Michel-Edouard Leclerc, chief of the E. Leclerc supermarket empire,
riposted after Chirac voiced caution about his campaign to scrap rules
that strictly limit price discounting in France.
"Chirac is advocating a soft approach, which is normal at his age,"
Leclerc told i-TELE television...
"...As for those who do not want prices to go down -- no matter how soft
their rhetoric is, they're going to have to put it in their election
manifesto and justify it, whether they are president or candidate for
the presidency," Leclerc said.
A supermarket entrepreneur wants to sell things more cheaply than his competition and the government won't let him? This one of those things I will never understand about France: the French allergy to anything that smells of capitalism.
Of course, the French talk of protecting the little guy: the guy with the expensive local food stall. After all, he is part of French culture!

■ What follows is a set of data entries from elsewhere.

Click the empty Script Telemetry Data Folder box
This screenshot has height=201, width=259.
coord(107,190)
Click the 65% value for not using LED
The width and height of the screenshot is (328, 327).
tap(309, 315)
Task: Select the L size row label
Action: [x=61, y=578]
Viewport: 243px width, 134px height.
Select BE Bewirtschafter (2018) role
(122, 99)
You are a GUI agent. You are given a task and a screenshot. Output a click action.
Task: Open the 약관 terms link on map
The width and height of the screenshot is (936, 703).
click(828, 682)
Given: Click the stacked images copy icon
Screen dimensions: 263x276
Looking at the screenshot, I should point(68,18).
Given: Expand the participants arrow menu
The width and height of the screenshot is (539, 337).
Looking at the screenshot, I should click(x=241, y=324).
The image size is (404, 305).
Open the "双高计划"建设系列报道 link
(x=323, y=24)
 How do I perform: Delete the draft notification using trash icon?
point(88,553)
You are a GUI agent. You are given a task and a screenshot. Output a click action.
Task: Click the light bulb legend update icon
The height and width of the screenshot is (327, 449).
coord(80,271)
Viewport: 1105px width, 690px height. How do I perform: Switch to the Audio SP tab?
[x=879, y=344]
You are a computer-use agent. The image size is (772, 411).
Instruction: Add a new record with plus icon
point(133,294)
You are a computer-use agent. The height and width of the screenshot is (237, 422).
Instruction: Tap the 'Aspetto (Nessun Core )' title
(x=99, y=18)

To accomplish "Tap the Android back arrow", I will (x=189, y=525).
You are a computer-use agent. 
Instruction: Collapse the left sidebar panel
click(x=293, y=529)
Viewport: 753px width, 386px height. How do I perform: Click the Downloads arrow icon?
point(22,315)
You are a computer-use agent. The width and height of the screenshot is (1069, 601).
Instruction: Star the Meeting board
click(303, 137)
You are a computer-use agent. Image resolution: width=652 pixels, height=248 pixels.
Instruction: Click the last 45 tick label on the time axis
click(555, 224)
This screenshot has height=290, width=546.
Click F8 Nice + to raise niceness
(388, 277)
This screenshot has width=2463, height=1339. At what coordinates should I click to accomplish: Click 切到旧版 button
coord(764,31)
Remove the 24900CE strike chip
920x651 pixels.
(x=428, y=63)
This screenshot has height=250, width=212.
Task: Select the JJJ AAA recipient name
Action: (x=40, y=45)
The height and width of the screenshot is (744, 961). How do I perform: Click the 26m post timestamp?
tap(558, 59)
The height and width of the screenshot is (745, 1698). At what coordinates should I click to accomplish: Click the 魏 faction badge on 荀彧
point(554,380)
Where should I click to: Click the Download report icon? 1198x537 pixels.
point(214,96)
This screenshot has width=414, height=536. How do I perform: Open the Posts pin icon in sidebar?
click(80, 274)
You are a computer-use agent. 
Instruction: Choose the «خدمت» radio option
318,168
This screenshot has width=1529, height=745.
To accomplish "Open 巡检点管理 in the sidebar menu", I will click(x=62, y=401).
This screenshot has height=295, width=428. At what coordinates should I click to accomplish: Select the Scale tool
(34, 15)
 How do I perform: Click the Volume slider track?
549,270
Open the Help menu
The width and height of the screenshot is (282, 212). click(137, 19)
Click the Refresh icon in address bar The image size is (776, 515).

The French will, as a result of this short-sighted policy, spend even more on their food. A man free of competition will raise prices. That means consumers will have less money in their pockets to spend on other things. Less things being sold means less things being made.
Ultimately, this means less jobs for the French.
French unemployment is currently about 9.5%. The unemployment number for people under age 35% is much higher (nearly 20%). Unemployment numbers like that would cause riots in the US. But the French tolerate it, because of their enomorous welfare state.
But fewer workers (fewer taxpayers) and an aging population will put that very welfare state in jeopardy. And the French - believing that everything is the responsibility of the state - will learn a potent lesson in economic realism: L'etat, cest moi.
For Louis XIV, the government was his because he controlled everything. In a democracy, the state is under the control of the voters. The future of France depends on French voters waking up and deciding that their government is not some separate entity that solves problems cost-free. The welfare state will cost them dearly, and the money they will lose will be their own.
Maybe it is time to let consumers decide whether the little guy selling expensive food can justify his prices.
Not if France. Not yet.
If France was a stock, I'd be selling.
(Of course, I'd like to think I never would have bought that dog in the first place).